Emerson Cervi
De Curitiba
O promotor de justiça da Promotoria de Investigações Criminais (PIC), Hilton Corteze Kaneparo, apresentou ontem denúncia contra Nelson Pomerening, 51, acusado de aplicar um golpe de R$ 12,6 milhões na Companhia Providência. Na denúncia, o promotor cita 121 crimes de estelionato praticados por Pomerening nos últimos quatro anos. Kaneparo também pede investigações independentes de outras infrações. ‘‘No inquérito há notícia de crimes que precisam ser melhor investigados pela polícia’’, afirmou.
Juçara do Rocio de Paula, 43, e Léia Maria Zamuner, 43, que estão presas há uma semana com Pomerening, também foram denunciadas pelo Ministério Público por estelionato. O inquérito policial sobre adulteração de cheques e desvio de recursos da Companhia Providência tem 63 volumes. Os três acusados devem continuar presos. ‘‘A prisão foi solicitada pela polícia, por razões que ela apresentou e não creio que seja revogada’’. Pomerening não é réu primário. Em 1988 ele foi condenado por apropriação indébita pela 5ª vara criminal de Curitiba. A pena prescreveu e o processo foi arquivado há dois anos.

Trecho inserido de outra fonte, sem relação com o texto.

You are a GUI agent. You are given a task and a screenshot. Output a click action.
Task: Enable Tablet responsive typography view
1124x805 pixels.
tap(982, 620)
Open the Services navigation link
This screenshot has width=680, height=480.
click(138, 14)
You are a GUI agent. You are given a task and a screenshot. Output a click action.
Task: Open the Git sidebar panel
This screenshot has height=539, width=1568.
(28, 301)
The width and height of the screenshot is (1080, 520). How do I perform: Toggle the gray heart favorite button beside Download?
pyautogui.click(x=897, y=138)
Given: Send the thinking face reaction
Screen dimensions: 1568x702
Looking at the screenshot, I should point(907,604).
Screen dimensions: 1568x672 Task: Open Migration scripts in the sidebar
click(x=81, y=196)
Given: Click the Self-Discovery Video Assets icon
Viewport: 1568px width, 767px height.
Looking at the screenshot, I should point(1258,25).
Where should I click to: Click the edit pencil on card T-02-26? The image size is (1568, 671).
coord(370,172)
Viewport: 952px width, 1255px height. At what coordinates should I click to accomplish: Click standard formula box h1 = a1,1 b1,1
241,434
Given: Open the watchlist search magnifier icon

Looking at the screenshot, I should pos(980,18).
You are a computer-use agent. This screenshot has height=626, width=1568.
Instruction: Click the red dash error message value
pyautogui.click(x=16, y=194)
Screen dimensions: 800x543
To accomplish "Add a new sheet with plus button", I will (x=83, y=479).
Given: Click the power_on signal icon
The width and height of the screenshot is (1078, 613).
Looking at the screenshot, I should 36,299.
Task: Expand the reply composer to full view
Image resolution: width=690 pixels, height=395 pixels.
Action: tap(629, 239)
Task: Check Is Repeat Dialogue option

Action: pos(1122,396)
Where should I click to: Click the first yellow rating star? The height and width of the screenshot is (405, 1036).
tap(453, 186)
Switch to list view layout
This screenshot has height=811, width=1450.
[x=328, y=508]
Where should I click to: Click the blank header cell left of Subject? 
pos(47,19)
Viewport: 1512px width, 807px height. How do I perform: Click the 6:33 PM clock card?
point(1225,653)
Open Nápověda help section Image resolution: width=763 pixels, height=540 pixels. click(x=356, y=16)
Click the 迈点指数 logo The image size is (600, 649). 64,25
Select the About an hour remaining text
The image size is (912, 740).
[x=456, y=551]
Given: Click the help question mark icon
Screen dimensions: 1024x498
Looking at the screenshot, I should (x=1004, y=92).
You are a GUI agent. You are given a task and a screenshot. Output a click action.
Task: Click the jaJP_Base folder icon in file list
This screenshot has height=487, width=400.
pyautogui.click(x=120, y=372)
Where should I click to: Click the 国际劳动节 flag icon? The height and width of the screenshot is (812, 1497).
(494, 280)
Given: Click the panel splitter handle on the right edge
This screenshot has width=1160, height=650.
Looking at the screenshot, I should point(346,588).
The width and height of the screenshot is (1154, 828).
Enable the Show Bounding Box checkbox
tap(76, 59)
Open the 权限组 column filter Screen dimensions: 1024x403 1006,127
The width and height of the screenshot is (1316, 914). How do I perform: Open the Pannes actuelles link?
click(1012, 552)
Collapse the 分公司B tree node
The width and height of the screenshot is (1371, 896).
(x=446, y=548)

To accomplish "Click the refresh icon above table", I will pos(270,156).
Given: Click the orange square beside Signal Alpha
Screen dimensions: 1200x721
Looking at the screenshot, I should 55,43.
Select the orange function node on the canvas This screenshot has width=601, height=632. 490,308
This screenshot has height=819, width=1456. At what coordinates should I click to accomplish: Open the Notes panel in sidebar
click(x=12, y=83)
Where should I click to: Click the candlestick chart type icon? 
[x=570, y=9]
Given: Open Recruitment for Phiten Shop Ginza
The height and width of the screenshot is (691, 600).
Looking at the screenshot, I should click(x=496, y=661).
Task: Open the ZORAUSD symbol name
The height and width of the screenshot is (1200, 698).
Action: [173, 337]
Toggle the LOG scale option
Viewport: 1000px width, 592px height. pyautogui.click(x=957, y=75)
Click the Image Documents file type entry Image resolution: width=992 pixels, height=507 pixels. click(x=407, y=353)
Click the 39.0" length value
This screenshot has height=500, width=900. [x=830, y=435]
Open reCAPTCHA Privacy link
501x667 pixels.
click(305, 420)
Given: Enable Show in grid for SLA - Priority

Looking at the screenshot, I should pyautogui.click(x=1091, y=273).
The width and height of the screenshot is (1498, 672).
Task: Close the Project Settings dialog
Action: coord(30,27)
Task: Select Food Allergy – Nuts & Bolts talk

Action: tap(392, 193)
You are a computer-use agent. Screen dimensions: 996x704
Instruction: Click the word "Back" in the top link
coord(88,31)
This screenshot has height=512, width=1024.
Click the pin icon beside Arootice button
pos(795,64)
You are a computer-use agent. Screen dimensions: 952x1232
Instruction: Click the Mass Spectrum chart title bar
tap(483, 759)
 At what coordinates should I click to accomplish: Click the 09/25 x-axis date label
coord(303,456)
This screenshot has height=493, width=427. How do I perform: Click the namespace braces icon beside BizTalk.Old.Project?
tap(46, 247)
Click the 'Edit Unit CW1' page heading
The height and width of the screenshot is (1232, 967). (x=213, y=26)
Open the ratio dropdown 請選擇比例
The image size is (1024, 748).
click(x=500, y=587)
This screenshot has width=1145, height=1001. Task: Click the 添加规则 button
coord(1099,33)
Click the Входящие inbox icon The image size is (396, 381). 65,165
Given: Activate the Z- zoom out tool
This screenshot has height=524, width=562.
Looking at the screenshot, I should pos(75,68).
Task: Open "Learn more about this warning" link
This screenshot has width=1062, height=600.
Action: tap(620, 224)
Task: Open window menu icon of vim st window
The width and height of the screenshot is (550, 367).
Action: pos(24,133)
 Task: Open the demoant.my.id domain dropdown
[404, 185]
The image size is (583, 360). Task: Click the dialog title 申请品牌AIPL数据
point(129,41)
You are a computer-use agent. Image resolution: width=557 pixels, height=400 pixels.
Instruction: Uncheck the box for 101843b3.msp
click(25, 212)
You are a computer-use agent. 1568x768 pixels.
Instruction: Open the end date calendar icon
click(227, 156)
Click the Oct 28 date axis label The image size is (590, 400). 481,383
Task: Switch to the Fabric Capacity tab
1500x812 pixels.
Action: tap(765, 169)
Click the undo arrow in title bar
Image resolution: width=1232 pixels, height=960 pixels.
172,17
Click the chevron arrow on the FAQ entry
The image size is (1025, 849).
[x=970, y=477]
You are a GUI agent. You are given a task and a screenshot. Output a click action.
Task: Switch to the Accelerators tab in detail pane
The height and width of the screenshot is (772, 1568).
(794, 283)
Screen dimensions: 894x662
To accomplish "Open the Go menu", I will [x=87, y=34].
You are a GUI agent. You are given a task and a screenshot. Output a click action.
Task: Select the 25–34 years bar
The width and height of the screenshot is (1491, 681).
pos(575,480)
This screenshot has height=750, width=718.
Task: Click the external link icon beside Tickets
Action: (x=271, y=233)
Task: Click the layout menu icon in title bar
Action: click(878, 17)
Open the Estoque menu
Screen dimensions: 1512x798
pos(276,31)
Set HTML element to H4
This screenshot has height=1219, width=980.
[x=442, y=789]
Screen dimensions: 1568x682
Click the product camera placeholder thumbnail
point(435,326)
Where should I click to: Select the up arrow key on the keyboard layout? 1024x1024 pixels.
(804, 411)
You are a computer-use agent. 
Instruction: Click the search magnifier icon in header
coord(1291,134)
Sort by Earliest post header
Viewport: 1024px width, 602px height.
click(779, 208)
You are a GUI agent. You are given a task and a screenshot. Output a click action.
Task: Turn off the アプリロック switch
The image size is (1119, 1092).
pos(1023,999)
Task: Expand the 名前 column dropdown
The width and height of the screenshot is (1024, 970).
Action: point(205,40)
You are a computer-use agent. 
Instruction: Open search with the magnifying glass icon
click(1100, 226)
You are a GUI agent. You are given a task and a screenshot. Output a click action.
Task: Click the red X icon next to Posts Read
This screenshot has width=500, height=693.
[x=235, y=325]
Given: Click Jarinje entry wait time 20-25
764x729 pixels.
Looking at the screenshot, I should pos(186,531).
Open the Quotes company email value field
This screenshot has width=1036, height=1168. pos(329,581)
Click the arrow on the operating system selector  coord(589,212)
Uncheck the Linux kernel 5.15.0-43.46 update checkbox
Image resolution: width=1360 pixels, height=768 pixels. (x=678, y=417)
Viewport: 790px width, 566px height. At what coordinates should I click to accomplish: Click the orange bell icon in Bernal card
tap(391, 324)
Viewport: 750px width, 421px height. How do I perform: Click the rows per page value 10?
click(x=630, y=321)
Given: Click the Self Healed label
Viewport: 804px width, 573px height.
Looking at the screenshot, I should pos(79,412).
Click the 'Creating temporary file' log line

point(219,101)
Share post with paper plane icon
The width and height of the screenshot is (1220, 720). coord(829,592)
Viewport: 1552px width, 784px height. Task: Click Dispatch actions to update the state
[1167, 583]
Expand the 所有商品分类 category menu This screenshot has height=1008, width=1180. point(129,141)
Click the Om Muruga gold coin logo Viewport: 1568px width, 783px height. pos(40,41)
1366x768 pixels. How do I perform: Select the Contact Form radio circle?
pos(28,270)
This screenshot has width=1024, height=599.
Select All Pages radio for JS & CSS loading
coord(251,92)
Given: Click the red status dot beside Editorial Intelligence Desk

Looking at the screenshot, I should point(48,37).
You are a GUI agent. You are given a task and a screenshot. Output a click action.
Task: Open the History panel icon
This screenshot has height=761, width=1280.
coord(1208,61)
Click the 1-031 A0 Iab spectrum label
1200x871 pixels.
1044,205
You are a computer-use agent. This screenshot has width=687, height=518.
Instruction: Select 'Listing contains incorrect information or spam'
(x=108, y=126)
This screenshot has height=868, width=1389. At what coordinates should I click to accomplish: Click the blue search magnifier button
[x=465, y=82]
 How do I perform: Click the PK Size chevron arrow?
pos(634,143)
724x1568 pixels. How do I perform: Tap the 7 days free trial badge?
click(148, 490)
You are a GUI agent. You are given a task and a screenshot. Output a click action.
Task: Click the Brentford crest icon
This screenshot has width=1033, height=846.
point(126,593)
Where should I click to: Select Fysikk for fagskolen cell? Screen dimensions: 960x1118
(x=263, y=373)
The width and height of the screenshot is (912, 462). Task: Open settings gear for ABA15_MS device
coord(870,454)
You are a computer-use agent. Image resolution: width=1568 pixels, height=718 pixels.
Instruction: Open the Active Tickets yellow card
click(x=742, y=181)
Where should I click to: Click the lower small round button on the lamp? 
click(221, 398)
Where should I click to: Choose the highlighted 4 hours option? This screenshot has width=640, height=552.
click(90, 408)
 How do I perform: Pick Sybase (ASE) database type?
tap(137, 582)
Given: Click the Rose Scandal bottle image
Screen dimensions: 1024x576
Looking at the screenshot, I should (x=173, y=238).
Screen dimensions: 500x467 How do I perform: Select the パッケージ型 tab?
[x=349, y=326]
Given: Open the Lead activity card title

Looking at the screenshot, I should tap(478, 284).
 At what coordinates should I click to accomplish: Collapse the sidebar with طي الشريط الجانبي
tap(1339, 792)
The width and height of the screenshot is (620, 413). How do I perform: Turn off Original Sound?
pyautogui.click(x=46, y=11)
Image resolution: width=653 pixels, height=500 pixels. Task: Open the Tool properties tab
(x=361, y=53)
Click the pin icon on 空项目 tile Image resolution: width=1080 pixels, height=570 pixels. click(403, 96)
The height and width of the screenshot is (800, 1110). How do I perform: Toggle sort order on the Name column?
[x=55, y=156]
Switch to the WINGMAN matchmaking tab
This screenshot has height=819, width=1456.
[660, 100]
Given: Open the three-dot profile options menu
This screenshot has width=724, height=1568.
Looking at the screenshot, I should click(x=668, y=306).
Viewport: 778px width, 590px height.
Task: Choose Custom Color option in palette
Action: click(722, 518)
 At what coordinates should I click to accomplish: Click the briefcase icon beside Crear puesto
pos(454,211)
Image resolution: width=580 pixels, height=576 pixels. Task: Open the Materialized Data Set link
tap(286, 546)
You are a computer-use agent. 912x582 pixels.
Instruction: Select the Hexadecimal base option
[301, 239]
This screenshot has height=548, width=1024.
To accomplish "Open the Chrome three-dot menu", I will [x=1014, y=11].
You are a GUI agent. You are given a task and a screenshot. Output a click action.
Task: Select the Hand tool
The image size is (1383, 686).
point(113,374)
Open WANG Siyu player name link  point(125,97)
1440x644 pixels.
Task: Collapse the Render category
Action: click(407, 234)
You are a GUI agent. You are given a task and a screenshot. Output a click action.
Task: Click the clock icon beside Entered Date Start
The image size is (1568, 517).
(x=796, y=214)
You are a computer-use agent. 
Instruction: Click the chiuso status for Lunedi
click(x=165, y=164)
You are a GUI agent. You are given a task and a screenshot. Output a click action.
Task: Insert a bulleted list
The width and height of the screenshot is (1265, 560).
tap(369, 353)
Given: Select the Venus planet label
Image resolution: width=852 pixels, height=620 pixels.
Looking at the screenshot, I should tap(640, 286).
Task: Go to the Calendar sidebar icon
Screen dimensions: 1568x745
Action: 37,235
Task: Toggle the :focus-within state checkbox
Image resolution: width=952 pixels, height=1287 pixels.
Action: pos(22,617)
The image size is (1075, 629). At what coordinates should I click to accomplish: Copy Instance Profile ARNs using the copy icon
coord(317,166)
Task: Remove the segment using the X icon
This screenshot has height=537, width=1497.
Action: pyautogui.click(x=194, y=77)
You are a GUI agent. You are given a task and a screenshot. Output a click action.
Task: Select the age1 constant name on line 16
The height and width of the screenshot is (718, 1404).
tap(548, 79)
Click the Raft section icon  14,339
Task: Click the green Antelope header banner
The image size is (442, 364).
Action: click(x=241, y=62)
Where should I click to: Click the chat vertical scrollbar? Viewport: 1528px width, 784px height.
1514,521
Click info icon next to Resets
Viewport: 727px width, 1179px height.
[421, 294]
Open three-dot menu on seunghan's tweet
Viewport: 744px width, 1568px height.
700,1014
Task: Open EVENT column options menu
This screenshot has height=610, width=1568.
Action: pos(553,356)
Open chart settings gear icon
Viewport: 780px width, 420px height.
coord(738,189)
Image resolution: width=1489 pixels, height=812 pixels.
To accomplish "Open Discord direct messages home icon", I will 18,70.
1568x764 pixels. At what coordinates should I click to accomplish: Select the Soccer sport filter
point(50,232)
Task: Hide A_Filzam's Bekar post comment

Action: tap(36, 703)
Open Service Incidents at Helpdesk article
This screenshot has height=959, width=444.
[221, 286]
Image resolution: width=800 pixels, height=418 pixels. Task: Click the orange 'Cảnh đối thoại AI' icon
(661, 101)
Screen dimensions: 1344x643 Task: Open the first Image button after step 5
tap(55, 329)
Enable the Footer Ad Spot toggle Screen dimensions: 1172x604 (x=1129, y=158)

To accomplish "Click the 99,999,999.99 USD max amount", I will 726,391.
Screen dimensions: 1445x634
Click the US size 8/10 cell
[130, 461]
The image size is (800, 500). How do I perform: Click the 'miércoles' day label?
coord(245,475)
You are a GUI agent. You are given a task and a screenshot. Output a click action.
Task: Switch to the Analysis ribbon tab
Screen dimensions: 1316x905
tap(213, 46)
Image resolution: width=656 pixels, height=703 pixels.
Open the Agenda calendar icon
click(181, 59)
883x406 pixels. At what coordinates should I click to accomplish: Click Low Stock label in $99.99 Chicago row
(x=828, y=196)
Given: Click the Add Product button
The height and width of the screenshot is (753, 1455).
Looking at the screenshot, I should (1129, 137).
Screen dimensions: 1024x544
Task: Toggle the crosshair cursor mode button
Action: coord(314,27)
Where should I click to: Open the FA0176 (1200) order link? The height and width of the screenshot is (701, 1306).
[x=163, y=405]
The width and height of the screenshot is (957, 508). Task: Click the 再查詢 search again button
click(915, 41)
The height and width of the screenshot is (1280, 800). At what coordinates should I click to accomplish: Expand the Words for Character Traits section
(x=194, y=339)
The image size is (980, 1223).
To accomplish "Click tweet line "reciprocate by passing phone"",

Pomerening era o contador chefe da Companhia Providência desde 1989. Juçara do Rocio e Léia Maria trabalhavam no departamento financeiro. Segundo inquérito policial, os três adulteravam os cheques depois de assinados pelos donos da empresa. Dois dígitos eram acrescentados, transformando um valor de R$ 1.830,00 em R$ 201.830,00, por exemplo. Como eram eles que preenchiam os cheques, deixavam espaço no início da linha do valor por extenso para acrescentar os dígitos depois que os documentos eram assinados. ‘‘A perícia não deixa dúvidas sobre a adulteração’’, afirmou o promotor.
O inquérito policial também indiciava outros funcionários da Companhia Providência, mas o promotor os excluiu da denúncia judicial por falta de provas. ‘‘Existem mais envolvidos no golpe, incluídos na denúncia, que não trabalham na empresa’’, lembra Kaneparo. O delegado Olavo Americano Romanus, que presidiu o inquérito, diz que há pelo menos outros dez envolvidos.
Paralelo à denúncia do Ministério Público, a Polícia Federal investiga possíveis crimes de sonegação e evasão de divisas. A queixa crime foi protocolada pelo próprio Pomerening, em março. Ele diz que agia com o conhecimento dos donos da empresa.